[Collected data entries]
-=-=-=-=-

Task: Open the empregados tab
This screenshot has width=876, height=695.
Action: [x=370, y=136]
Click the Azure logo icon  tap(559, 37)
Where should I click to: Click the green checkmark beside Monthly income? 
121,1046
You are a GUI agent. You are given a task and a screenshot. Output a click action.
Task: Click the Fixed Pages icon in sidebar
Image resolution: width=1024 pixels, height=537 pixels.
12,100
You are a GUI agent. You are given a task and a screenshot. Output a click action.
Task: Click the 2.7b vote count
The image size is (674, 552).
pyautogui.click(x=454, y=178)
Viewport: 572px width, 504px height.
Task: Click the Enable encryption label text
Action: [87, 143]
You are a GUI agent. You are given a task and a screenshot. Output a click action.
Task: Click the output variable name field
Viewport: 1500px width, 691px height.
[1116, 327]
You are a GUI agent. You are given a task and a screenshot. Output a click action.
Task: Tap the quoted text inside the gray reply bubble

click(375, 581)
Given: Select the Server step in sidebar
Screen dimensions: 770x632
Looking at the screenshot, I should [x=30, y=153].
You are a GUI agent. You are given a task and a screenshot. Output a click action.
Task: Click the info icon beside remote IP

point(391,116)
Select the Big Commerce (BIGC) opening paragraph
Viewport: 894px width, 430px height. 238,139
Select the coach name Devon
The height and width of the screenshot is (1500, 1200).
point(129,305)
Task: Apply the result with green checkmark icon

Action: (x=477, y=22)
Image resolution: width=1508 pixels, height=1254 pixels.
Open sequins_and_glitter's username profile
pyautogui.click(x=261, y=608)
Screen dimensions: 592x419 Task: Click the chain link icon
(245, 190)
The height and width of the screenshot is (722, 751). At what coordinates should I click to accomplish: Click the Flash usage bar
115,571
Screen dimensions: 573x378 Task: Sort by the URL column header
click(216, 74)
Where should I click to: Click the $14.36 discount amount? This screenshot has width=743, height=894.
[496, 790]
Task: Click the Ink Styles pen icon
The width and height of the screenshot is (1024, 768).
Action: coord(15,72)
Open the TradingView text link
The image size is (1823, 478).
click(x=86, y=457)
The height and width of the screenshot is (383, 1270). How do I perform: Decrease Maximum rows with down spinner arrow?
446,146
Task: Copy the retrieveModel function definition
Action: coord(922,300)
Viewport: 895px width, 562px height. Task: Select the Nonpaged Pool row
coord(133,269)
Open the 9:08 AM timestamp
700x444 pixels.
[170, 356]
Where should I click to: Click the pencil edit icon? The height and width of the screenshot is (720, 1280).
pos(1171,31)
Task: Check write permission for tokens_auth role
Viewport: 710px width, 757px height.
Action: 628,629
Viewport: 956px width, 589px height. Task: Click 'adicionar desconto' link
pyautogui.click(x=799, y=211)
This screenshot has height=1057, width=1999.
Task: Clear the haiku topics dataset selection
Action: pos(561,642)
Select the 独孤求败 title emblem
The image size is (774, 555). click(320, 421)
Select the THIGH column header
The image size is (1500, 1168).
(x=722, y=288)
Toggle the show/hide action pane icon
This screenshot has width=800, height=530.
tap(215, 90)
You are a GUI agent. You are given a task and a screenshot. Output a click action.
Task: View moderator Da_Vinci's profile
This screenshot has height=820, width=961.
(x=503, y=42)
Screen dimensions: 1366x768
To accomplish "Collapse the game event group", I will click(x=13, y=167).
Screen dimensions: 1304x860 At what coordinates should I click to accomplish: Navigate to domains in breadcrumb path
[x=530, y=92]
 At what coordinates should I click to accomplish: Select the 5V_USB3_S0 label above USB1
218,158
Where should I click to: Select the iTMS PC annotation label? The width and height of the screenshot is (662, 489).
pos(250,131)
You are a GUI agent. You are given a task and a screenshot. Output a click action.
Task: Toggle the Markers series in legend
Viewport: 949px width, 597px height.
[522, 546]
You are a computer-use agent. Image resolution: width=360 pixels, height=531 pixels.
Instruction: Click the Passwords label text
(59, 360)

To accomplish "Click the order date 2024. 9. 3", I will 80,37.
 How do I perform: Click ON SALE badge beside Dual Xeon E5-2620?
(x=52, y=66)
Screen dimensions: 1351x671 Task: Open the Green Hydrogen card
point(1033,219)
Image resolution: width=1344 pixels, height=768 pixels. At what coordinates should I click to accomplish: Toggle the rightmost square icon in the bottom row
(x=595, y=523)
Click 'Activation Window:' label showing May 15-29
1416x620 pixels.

-=-=-=-=-

■ **What this task involves**: Go line by line through the records and copy those that contain the word "will".

■ **Response for this exercise**:
To accomplish "Collapse the game event group", I will click(x=13, y=167).
To accomplish "Click the order date 2024. 9. 3", I will 80,37.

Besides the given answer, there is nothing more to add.